Beware LLMs’ pathological guardrailing

Modern large language models go through a battery of reinforcement learning where they are trained not to produce code that fails in specific, easily detectable ways, like crashing the program or causing failed unit tests. Almost universally, this means these models have learned to produce code that looks like this:

function getSomeParticularNumber(connection: SqlConnection): number {
    try {
        x = connection.query(`SELECT "no" FROM accounts`);
        return x[0];
    } except (err) {
           logger.warn("Couldn't get the number; returning 0 by default so as not to break things")
           return 0;
    }
}

The above code is very cheeky, and quite bad. It’s more likely to pass integration tests than it would be without the try/catch block, but only because it fails silently. Callers of getSomeParticularNumber won’t know whether 0 is what’s actually in the database or if there was an intermittent connection error—which could be catastrophic if the number is the price of an item in a store, say. And if it turns out this code contains a bug (for example, if the table should be "Accounts" instead of accounts), testers might not notice that until it’s actually impacting users.

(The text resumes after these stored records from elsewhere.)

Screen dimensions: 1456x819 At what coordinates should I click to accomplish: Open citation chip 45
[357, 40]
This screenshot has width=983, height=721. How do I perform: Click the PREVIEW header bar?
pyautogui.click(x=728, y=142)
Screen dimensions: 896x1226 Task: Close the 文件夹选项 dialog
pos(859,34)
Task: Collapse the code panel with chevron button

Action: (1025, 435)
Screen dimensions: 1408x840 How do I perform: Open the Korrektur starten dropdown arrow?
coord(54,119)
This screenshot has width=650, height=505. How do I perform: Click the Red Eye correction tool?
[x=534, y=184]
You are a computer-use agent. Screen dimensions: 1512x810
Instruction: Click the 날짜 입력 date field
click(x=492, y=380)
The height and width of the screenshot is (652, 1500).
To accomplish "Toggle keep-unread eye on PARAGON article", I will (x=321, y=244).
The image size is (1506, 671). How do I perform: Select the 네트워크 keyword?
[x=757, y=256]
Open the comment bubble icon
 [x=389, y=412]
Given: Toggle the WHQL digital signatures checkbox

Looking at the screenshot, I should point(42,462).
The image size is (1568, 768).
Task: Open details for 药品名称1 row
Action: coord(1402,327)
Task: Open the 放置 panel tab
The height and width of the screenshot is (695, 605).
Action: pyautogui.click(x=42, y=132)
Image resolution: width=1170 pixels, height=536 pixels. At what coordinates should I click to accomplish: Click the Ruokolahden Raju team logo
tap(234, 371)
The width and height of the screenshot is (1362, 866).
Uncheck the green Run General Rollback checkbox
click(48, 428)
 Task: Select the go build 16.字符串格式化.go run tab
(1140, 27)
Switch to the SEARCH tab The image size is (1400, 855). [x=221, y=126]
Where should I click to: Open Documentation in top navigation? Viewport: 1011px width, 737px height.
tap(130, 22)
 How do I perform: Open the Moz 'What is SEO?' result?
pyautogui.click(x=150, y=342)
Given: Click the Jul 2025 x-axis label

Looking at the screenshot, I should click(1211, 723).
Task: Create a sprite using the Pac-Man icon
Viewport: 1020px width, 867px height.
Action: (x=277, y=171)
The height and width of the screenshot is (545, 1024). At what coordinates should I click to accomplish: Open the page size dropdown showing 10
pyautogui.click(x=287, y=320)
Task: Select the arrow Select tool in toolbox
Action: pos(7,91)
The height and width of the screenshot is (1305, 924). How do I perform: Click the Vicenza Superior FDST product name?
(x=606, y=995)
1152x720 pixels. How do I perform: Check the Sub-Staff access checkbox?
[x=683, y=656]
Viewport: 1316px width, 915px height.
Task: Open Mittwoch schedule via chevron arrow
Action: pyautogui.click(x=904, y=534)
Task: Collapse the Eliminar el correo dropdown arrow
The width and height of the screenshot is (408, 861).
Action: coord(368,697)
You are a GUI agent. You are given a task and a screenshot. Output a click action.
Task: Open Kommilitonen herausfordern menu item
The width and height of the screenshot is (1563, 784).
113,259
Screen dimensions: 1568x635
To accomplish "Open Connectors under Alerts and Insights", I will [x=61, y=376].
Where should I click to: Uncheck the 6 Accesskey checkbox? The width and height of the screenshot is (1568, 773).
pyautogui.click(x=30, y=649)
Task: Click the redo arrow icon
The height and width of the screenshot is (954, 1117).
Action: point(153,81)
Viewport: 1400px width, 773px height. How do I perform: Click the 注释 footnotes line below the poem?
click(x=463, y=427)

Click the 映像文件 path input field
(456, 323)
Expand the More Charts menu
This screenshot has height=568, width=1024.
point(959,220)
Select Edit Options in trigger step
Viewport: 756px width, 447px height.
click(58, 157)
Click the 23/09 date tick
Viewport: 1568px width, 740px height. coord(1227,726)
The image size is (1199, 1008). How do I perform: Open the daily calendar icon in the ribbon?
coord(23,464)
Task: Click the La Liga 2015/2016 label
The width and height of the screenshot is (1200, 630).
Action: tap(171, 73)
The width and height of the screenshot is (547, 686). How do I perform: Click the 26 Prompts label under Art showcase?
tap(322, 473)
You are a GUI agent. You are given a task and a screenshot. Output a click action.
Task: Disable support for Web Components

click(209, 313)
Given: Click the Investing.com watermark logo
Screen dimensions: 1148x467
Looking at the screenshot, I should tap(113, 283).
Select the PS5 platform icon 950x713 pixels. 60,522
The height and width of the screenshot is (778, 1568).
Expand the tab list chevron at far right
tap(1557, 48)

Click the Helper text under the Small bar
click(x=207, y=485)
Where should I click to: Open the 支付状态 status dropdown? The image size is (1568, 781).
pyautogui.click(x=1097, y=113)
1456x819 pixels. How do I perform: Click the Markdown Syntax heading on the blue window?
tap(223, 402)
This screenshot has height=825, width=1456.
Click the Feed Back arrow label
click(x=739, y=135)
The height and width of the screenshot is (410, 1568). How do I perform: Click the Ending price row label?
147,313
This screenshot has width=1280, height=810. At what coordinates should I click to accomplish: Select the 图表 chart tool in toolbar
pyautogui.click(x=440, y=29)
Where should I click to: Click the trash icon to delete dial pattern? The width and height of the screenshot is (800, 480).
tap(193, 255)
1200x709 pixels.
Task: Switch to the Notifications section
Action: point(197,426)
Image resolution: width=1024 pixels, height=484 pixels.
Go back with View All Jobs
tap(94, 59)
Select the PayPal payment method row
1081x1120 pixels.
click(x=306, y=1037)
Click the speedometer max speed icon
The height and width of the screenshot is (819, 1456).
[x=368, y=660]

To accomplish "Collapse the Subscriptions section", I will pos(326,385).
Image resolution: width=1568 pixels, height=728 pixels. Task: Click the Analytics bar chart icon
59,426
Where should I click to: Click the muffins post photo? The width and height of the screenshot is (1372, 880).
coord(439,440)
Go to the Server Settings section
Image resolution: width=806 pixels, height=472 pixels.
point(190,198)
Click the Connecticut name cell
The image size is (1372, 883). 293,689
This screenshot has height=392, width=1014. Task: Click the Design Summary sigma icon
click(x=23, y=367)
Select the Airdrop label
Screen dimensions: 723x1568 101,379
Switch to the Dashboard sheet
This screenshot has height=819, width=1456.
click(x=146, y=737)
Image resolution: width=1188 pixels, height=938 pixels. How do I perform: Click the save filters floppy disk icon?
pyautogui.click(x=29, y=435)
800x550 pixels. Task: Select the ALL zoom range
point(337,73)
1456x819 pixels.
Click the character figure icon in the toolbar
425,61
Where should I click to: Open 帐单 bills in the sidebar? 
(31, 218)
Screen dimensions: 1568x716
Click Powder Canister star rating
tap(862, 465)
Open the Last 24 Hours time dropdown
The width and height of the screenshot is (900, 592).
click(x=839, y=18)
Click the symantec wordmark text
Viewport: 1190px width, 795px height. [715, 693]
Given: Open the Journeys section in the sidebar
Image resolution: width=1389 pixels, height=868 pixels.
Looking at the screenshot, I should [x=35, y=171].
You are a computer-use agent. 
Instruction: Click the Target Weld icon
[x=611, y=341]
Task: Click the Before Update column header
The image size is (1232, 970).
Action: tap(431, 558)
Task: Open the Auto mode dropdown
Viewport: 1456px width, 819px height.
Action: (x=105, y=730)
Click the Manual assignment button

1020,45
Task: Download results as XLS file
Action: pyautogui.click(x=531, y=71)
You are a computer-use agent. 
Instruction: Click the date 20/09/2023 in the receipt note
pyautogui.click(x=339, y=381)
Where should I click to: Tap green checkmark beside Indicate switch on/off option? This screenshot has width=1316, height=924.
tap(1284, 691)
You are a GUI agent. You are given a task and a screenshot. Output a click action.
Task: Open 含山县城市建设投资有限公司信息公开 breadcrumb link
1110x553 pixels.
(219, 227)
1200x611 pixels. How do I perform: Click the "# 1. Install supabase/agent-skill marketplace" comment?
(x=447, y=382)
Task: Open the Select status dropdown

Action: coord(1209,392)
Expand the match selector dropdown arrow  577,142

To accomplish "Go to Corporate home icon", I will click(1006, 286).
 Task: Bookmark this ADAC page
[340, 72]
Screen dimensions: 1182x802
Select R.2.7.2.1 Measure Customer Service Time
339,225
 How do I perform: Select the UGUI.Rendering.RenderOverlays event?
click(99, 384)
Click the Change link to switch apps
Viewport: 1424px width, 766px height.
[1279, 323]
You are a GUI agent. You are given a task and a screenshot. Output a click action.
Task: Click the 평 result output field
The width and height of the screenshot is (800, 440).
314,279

Some common ways I’ve seen this behavior manifest include:

Harmful/unncessary try/catch blocks
Redundant hasattr or getattr in untyped languages
Setting default return values for dictionary keys or array/tuple indices that should always exist

Until reinforcement learning environments get much, much better, these models will probably continue to do this. To help prevent this kind of behavior, I include custom instructions for most of my terminal coders:

When key assumptions that your code relies upon to work appear to be broken, fail early and visibly, rather than attempting to patch things up. In particular:
* Lean towards propagating errors up to callers, instead of silently "warning" about them inside of try/catch blocks.
* If you are fairly certain data should always exist, assume it does, rather than producing code with unnecessary guardrails or existence checks (esp. if such checks might mislead other programmers)
* Avoid the use of hasattr/getattr (or non-python equivalents) when accessing attributes and fields that should always exist.
* Never produce invalid 'defaults' as a result of errors, either for users, or downstream callers.